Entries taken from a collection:

━━━━━━━━

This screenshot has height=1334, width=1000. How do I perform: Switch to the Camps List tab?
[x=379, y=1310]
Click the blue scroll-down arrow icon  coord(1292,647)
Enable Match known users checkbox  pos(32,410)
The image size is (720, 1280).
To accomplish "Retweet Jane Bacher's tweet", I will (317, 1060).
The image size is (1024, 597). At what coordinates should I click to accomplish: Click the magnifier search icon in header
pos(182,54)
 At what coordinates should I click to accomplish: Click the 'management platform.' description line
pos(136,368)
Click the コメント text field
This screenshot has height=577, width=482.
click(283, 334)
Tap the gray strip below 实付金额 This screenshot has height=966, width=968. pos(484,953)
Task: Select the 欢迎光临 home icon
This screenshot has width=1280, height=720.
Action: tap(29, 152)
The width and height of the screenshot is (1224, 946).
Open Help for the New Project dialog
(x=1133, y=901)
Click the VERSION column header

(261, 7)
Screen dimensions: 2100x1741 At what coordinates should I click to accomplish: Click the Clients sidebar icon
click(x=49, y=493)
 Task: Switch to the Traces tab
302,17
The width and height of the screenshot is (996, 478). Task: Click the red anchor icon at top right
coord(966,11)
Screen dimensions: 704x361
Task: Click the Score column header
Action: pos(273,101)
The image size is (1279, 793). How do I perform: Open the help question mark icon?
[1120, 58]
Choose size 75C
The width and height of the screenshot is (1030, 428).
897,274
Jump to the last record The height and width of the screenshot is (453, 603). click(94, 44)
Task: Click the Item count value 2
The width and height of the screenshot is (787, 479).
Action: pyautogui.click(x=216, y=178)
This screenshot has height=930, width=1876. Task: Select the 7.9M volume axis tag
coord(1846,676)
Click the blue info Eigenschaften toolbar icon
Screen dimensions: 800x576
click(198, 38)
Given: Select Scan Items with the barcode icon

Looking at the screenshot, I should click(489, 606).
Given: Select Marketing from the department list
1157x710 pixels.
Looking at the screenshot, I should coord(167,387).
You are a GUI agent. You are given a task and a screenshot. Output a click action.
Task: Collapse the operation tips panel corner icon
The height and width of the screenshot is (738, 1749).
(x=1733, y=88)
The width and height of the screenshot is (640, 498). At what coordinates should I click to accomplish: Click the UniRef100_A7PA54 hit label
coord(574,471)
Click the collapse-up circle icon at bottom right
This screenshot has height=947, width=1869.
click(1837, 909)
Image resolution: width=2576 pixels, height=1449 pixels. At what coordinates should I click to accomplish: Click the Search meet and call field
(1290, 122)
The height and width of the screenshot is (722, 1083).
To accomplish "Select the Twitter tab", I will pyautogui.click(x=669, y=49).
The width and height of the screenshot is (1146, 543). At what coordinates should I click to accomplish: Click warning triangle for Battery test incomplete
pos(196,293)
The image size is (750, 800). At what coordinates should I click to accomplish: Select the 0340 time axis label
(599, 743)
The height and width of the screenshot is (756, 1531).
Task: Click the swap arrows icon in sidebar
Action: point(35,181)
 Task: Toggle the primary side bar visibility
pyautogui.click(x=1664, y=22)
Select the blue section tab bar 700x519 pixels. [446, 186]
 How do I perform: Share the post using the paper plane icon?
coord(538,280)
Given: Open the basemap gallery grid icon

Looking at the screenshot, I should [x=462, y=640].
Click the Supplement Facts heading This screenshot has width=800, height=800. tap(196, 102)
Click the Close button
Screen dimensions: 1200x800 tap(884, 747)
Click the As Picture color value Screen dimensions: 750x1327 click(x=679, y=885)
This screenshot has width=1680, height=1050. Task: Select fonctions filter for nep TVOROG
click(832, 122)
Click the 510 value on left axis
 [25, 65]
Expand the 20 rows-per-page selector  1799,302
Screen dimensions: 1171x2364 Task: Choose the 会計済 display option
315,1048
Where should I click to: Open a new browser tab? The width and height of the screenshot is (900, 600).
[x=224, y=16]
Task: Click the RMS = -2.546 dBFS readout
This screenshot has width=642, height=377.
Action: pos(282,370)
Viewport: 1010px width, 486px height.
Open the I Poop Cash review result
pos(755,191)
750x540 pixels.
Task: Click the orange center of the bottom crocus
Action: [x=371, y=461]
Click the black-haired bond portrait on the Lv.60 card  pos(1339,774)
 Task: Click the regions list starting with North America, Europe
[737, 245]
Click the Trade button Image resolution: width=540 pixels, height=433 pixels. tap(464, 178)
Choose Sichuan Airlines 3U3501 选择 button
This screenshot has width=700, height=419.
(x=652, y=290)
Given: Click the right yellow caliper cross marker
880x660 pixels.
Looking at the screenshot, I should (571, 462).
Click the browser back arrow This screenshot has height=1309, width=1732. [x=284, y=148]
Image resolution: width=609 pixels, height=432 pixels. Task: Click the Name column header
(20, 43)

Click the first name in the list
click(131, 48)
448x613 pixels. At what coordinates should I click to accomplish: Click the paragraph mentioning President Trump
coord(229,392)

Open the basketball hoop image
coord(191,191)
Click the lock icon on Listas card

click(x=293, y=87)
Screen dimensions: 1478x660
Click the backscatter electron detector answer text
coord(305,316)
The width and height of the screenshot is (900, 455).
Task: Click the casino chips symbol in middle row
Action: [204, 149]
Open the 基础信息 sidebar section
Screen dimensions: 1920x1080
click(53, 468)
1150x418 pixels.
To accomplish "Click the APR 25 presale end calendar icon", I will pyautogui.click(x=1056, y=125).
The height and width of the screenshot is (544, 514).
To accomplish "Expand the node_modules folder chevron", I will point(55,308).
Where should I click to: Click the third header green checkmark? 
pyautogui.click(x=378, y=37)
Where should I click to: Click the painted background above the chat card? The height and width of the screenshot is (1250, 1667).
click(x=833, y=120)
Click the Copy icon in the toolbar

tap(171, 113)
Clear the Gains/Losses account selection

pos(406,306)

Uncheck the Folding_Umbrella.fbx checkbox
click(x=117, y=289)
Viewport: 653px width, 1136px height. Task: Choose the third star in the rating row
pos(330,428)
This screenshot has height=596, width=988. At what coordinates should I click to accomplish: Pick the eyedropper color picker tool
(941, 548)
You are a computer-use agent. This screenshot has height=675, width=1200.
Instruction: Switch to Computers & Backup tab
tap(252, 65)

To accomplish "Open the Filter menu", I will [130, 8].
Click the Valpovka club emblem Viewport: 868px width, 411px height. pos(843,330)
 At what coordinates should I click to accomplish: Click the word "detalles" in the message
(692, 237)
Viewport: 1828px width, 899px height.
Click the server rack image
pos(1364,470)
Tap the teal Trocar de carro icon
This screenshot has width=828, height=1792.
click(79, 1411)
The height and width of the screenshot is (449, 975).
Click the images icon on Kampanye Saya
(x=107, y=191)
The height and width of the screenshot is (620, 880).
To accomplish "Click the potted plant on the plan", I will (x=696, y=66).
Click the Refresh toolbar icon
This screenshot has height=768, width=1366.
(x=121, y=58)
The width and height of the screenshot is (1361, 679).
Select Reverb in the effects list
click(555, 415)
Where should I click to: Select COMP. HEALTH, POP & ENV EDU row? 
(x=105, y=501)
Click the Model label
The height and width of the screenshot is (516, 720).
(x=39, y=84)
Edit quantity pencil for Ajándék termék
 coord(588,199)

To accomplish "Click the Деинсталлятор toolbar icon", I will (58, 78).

━━━━━━━━

Exercise aim:
Read the entries above and find each line holding the word "agent". Copy it out.

Result:
You are a GUI agent. You are given a task and a screenshot. Output a click action.
You are a computer-use agent. This screenshot has height=675, width=1200.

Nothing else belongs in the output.